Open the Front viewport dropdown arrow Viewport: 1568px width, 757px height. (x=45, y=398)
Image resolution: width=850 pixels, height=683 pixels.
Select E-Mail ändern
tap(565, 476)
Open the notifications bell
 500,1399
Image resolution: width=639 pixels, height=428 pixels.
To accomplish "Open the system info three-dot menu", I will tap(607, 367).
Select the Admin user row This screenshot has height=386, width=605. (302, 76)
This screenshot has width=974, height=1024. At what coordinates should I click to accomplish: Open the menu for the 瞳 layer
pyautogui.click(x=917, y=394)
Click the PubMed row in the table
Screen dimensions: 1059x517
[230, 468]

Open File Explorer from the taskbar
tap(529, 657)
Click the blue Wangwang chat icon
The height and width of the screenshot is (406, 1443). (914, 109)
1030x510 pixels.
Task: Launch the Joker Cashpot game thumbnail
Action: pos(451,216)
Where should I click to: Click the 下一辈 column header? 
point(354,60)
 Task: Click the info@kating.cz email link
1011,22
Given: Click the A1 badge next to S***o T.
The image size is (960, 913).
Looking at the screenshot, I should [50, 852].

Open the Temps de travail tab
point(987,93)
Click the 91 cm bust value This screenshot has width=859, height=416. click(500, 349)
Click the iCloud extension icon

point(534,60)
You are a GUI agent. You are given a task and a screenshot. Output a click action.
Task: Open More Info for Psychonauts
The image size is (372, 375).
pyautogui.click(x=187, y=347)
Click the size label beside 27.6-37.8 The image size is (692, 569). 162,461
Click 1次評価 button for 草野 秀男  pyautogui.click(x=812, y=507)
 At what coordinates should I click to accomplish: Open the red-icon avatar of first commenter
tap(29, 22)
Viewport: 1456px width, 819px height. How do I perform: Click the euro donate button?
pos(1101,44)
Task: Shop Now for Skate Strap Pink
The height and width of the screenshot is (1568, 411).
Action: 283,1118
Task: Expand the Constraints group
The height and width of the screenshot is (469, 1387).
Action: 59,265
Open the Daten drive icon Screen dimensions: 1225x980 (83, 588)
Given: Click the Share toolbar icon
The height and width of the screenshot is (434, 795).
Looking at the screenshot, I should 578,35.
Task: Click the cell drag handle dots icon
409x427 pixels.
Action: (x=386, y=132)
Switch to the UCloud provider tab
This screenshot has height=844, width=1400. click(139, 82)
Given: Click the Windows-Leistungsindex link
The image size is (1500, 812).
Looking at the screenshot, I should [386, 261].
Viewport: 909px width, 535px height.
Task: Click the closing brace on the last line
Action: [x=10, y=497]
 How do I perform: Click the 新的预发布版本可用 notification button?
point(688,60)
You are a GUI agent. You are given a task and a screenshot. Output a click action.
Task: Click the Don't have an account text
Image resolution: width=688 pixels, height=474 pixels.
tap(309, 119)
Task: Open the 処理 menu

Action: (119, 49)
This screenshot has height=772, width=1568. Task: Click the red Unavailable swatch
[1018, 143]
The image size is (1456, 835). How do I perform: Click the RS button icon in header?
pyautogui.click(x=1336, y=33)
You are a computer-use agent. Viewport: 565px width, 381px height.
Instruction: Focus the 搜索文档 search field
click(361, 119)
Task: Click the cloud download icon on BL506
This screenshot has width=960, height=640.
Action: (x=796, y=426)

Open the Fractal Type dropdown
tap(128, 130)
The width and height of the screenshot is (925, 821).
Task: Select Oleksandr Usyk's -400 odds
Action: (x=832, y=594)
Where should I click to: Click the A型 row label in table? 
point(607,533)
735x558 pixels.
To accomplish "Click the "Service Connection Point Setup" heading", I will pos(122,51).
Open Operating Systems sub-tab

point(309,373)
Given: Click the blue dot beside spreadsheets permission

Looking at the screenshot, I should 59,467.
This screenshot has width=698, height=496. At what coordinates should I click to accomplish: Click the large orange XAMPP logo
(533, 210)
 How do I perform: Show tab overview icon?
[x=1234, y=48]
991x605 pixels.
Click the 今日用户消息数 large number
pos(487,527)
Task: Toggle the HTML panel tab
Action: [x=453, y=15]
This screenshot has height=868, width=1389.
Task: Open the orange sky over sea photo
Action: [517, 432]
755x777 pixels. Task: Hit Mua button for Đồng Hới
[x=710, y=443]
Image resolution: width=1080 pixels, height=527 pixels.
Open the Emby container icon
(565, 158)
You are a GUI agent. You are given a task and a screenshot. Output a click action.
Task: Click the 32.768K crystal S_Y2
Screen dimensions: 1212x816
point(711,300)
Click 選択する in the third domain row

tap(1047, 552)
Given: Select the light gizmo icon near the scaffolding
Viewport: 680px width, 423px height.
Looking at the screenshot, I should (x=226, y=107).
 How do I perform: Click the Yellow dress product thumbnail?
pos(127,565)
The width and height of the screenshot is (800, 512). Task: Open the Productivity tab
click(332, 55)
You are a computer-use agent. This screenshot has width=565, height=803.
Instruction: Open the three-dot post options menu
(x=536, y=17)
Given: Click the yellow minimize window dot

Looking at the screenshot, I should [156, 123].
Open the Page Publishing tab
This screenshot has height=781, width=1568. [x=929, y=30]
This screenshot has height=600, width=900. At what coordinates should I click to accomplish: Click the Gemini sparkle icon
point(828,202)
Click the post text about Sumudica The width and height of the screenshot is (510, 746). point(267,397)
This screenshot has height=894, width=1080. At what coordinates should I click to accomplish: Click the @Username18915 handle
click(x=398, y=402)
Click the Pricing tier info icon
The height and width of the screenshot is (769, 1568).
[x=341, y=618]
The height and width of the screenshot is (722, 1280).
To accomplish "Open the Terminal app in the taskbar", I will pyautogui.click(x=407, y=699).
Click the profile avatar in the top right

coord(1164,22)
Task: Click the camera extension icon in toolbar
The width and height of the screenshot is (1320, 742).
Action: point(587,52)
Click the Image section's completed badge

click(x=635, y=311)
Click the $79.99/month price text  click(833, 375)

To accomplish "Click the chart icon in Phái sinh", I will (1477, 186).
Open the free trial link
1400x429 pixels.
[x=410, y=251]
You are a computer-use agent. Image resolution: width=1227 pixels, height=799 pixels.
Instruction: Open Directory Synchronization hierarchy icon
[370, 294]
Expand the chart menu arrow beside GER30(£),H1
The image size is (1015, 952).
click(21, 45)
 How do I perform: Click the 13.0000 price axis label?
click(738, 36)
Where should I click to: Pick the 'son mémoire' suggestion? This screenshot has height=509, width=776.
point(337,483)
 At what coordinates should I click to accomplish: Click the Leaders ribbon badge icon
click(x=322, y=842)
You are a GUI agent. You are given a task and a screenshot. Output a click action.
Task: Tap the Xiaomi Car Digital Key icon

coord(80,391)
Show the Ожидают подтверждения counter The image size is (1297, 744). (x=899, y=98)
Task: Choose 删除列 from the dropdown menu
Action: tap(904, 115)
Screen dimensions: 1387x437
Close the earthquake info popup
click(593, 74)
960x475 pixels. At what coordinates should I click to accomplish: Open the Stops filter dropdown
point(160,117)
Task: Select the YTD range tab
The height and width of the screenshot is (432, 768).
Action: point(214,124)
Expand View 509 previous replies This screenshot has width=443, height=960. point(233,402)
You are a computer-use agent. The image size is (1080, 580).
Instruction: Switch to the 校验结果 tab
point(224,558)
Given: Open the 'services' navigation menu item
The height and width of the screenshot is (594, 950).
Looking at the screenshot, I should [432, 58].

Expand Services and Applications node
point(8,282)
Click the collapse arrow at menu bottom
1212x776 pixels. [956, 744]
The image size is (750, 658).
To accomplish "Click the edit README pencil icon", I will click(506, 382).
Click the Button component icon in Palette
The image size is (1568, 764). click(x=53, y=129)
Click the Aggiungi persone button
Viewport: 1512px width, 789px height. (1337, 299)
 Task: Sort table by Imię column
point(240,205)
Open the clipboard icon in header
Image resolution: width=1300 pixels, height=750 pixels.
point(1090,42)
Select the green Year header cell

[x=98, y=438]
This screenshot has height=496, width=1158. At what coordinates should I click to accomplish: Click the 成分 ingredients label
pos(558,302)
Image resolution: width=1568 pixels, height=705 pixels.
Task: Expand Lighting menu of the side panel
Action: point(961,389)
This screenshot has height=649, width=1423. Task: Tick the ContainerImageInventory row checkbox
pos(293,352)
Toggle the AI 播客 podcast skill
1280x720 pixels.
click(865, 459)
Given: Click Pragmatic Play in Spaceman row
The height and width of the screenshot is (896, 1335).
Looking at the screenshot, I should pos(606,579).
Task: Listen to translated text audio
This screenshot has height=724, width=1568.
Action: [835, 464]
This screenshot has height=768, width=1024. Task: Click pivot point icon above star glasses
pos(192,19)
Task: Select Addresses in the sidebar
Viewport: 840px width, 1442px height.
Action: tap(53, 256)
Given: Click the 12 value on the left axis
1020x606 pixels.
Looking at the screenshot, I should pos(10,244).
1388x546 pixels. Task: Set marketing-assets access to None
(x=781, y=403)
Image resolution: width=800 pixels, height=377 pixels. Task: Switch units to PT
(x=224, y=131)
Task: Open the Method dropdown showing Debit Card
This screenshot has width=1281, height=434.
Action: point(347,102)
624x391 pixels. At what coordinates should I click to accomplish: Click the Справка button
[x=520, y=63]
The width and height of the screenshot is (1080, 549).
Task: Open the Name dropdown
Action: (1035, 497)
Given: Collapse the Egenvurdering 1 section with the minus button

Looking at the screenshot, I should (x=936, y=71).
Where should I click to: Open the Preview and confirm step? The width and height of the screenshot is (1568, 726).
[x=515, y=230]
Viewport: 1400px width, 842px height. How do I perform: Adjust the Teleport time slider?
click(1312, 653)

___

● **WHAT IS EXPECTED**
Retype the entries above exactly, but only from the line containing "Given: Select the" through the line containing "Task: Click the camera", both included.

● **WRITTEN RESPONSE**
Given: Select the light gizmo icon near the scaffolding
Viewport: 680px width, 423px height.
Looking at the screenshot, I should (x=226, y=107).
 How do I perform: Click the Yellow dress product thumbnail?
pos(127,565)
The width and height of the screenshot is (800, 512). Task: Open the Productivity tab
click(332, 55)
You are a computer-use agent. This screenshot has width=565, height=803.
Instruction: Open the three-dot post options menu
(x=536, y=17)
Given: Click the yellow minimize window dot

Looking at the screenshot, I should [156, 123].
Open the Page Publishing tab
This screenshot has height=781, width=1568. [x=929, y=30]
This screenshot has height=600, width=900. At what coordinates should I click to accomplish: Click the Gemini sparkle icon
point(828,202)
Click the post text about Sumudica The width and height of the screenshot is (510, 746). point(267,397)
This screenshot has height=894, width=1080. At what coordinates should I click to accomplish: Click the @Username18915 handle
click(x=398, y=402)
Click the Pricing tier info icon
The height and width of the screenshot is (769, 1568).
[x=341, y=618]
The height and width of the screenshot is (722, 1280).
To accomplish "Open the Terminal app in the taskbar", I will pyautogui.click(x=407, y=699).
Click the profile avatar in the top right

coord(1164,22)
Task: Click the camera extension icon in toolbar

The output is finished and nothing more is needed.